Снова мерзкий смех и пошлые шутки, от которых тошнило. Дилара покраснела, а я открыла было рот, чтобы ответить придуркам, но этот Леха выругался, да так грязно, что у меня едва уши не завяли.
— Заканчивайте с фигней, — велел он и кинул на испуганную Дилару быстрый взгляд. — Еще раз увижу вас рядом с ней, задницы на глаз натяну, мать вашу! Трижды. Каждому.
— Чувак, да какая тебе разница?
— Ладно-ладно, мы с Тумановой пообщаемся, норм?
— И к ней не лезьте! — вызверился вдруг Леха. — Че за хрень развели? Заканчивайте уже. Бесит.
Парни ретировались — не захотели связываться с дружком Барса. А тот снова улегся на парту и закрыл глаза.
— Спасибо, что вступился, — тихо сказала Дилара.
— Да мне пофиг. Мешают.
— Все равно спасибо.
— Поможешь мне с контрольной по матеше, — выдал Леха. Она улыбнулась.
— Помогу.
— Договор. — И он отвернулся, а мы с Диларой переглянулись. Надо же, заступился. А вроде хулиган и все такое…
— А где Барсов? — зачем-то спросила я. Странно, но я все время искала его глазами.
— В душе не… кхм, не знаю, то есть, — поправился Леха, не поворачиваясь к нам. — Работает, наверное?
— Зачем? — удивленно спросила я.
— Во дурная. А зачем люди работают? Чтобы бабки были.
— А родители ему деньги не дают? — не отставала я от него.
Леха хрипло засмеялся.
— Я же говорю — дурная. Все, отстаньте. Я спать хочу.
Нас больше не трогали, однако я все время чувствовала на себя взгляды Малиновской и ее подружек. И знала — просто так нас не оставят в покое. По крайней мере, меня. Я должна подготовиться и дать отпор.
После уроков за Диларой приехала мать, и они подвезли меня до дома. Я сначала отказывалась, но Айдарова настаивала.
— Так безопаснее, — тихо сказала она. — Они и выследить тебя могут…
От ее слов по коже мороз прошелся, и я села на заднее сидение черной иномарки, в которой пахло теплыми цитрусовыми духами. Мама Дилары оказалась разговорчивой миловидной женщиной с черными кудрями, которая своей манерой речи, темпераментностью и жестами напоминала итальянку.
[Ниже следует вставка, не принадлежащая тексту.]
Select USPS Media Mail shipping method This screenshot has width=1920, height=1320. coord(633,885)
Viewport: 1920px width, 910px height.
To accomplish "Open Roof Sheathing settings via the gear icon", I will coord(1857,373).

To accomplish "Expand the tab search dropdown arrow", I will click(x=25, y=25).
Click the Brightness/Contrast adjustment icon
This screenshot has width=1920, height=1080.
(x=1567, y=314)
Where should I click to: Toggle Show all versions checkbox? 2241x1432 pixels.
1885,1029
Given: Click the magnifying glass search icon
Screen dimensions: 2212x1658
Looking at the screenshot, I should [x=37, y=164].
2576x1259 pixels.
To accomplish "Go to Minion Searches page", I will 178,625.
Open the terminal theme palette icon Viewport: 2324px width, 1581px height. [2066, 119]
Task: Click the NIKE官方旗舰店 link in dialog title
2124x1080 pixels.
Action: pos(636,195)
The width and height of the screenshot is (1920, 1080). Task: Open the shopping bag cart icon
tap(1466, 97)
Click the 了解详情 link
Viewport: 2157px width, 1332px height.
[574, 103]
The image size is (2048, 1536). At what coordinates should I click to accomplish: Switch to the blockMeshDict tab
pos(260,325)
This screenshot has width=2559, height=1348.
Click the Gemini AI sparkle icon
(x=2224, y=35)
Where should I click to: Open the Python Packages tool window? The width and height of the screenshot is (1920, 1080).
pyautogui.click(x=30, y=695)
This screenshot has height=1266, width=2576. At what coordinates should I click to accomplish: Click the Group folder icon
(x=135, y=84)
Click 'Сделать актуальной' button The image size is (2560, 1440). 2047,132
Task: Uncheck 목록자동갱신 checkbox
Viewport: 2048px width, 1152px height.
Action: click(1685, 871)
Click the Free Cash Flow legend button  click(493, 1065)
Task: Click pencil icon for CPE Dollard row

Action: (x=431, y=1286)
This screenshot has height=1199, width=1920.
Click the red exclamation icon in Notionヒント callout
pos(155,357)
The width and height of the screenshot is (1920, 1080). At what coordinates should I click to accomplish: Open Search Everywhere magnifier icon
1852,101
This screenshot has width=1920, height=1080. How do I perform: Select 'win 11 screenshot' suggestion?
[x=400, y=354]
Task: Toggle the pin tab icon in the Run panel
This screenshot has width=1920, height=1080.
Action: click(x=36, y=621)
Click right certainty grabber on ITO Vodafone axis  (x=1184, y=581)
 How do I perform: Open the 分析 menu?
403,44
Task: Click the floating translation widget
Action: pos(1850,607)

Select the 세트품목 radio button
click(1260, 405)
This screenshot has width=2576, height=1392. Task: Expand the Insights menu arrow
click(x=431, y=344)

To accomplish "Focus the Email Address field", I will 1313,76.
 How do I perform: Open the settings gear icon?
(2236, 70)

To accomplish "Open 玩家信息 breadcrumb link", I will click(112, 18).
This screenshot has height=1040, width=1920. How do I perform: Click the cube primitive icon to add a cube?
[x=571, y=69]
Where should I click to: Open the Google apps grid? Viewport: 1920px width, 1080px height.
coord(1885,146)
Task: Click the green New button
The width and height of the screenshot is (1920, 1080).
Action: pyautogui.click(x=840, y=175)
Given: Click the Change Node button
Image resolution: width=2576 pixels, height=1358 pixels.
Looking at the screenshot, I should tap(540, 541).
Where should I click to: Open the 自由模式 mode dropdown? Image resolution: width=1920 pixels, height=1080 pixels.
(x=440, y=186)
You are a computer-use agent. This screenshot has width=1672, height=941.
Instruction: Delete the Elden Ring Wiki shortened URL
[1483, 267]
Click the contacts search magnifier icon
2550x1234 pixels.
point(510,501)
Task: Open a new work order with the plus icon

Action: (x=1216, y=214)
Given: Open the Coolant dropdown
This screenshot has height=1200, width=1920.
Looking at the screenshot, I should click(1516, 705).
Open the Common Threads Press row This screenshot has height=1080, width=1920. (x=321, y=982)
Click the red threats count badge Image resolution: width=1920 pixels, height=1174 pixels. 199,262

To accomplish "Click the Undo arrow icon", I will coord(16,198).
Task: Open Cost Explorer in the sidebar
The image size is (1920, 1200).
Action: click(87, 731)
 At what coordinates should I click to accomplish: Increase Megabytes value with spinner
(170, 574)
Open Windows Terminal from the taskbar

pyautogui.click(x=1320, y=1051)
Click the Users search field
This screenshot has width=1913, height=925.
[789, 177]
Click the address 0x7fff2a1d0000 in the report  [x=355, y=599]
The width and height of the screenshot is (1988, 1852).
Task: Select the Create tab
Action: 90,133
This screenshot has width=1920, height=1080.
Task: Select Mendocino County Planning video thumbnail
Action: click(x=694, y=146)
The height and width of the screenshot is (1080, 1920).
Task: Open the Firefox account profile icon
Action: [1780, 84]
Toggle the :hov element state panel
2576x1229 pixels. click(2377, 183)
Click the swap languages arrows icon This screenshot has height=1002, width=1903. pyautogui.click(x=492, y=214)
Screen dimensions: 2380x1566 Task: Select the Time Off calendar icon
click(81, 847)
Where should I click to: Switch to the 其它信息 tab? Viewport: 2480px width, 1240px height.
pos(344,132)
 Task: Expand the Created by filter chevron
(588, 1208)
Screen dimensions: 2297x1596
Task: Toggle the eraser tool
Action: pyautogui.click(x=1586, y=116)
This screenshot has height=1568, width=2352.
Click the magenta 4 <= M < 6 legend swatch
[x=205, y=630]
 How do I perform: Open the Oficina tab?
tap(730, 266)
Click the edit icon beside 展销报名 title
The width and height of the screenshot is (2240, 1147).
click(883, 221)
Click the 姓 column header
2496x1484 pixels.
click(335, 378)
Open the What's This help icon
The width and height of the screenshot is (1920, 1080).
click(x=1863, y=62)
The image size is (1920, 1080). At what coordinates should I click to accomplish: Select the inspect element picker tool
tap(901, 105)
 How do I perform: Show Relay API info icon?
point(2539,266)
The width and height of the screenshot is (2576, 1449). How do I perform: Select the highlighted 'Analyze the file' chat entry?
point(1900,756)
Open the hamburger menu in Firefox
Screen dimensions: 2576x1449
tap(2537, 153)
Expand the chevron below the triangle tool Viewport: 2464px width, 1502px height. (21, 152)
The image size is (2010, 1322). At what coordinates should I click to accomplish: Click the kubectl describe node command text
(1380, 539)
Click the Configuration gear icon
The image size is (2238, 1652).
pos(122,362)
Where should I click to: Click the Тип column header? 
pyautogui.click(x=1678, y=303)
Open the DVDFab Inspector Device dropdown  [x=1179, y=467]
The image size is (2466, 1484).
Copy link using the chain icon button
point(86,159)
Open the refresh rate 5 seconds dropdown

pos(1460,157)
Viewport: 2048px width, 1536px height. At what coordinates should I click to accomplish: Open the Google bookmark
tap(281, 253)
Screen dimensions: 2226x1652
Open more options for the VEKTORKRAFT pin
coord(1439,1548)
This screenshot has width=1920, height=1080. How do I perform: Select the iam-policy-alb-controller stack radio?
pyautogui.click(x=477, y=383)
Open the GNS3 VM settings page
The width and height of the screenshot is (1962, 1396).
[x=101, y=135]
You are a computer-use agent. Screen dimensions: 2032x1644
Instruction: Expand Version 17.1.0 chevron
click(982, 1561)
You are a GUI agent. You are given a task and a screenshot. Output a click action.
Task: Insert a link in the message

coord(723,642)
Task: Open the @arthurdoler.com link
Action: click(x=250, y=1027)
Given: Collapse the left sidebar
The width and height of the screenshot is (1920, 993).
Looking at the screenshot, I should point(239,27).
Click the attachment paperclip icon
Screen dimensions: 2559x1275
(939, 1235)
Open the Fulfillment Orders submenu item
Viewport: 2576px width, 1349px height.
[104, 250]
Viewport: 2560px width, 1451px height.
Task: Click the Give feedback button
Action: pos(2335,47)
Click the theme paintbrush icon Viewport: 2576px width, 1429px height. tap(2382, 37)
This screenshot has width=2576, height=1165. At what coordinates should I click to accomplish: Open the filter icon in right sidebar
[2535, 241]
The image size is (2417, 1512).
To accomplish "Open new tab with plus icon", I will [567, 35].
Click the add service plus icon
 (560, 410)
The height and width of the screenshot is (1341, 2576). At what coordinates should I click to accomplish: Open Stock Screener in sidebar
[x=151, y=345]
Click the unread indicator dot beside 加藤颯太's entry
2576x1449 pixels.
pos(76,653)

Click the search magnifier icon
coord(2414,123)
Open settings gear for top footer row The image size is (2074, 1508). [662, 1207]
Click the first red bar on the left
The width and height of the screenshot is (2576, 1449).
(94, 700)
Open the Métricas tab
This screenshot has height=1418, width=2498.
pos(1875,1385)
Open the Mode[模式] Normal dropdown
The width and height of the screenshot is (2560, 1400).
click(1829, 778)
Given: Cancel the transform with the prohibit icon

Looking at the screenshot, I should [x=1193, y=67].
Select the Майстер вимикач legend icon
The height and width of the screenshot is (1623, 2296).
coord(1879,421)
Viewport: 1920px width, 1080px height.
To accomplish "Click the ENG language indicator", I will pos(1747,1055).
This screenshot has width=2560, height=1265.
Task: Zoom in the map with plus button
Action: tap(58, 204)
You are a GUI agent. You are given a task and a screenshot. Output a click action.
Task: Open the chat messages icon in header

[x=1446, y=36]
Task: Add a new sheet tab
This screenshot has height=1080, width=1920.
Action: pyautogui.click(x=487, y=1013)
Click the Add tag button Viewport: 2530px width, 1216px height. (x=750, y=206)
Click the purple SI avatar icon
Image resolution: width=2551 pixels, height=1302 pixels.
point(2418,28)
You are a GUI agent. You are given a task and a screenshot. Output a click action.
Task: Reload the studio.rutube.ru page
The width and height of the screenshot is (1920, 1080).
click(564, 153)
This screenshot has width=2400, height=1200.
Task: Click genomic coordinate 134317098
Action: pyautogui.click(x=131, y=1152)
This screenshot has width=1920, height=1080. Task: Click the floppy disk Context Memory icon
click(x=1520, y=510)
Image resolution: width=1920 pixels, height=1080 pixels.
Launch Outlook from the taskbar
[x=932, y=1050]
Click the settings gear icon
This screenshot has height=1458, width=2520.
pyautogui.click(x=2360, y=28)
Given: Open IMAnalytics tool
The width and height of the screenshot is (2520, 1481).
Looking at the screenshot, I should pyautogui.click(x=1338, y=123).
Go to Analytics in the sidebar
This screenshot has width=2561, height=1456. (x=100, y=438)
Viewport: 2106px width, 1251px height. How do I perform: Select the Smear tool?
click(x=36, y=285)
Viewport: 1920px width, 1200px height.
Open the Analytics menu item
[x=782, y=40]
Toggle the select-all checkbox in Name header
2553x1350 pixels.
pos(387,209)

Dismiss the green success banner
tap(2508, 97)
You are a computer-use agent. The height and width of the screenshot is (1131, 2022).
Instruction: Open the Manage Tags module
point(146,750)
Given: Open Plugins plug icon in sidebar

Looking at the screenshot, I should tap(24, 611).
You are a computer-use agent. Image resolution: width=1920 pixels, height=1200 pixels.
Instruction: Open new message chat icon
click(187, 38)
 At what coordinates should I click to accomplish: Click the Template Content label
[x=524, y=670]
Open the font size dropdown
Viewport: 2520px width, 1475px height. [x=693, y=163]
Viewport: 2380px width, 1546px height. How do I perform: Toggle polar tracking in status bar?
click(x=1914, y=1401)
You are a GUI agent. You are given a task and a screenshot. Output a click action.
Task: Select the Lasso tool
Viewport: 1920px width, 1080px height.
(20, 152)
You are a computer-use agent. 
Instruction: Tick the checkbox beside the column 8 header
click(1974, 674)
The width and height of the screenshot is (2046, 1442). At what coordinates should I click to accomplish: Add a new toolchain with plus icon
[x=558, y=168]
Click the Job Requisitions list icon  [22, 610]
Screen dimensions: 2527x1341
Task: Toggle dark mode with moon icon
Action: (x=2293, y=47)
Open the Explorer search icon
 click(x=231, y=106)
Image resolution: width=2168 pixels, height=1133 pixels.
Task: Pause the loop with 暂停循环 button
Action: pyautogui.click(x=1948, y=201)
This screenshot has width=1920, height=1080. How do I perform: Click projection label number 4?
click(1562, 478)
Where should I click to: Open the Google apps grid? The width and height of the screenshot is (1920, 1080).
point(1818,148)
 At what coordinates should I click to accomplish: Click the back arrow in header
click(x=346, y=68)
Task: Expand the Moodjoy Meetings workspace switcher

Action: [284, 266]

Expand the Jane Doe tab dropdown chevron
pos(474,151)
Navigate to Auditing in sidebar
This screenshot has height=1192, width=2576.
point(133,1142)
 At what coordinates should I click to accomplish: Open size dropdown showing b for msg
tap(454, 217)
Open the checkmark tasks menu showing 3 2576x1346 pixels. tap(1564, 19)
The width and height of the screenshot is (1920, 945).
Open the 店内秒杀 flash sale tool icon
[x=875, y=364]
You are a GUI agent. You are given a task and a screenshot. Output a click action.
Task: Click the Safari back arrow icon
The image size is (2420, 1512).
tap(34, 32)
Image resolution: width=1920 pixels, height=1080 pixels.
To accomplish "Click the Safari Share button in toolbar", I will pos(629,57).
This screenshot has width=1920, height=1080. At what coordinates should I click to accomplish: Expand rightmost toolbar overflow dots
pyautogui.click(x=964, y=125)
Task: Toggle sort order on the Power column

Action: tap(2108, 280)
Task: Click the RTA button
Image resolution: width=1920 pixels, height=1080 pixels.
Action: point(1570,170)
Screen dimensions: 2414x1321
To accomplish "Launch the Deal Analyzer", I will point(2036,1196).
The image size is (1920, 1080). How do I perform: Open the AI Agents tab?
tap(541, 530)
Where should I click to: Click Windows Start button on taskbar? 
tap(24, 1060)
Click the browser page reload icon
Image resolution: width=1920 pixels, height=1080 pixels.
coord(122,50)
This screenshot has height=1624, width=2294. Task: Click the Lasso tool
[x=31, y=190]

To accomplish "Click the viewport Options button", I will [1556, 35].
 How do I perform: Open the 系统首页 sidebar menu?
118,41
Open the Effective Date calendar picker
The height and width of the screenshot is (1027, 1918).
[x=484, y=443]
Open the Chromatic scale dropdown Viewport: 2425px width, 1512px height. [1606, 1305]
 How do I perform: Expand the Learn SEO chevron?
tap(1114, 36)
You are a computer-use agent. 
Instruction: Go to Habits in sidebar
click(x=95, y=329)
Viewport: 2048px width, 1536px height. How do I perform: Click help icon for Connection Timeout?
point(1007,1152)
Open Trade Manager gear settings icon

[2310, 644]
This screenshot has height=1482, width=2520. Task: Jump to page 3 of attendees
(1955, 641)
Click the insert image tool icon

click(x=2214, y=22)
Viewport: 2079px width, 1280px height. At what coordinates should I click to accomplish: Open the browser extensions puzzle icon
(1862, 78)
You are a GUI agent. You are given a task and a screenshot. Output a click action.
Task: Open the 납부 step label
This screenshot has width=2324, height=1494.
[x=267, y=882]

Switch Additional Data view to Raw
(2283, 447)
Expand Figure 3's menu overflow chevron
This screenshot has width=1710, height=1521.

— А Дилара про тебя рассказывала! Сказала, что к класс перевелась девочка, которая слушает ту же группу, что и она! — весело сказала ее мама. — Теперь будете о парнях вместе мечтать! Она у нас, между прочим, их плакаты целует. Я захожу в ее комнату и вижу, как…
— Мама! — возмущенно перебила ее Дилара. — не позорь меня перед Полиной!
— А кто позорить будет, если не мать?!
— Меня вообще не надо позорить! Я и сама справлюсь, — проворчала Дилара, и я рассмеялась.
Ее мама всю дорогу расспрашивала меня о родителях, о родном городе, о том, кем хочу стать, и показалась мне веселой, милой и при этом очень уверенной женщиной.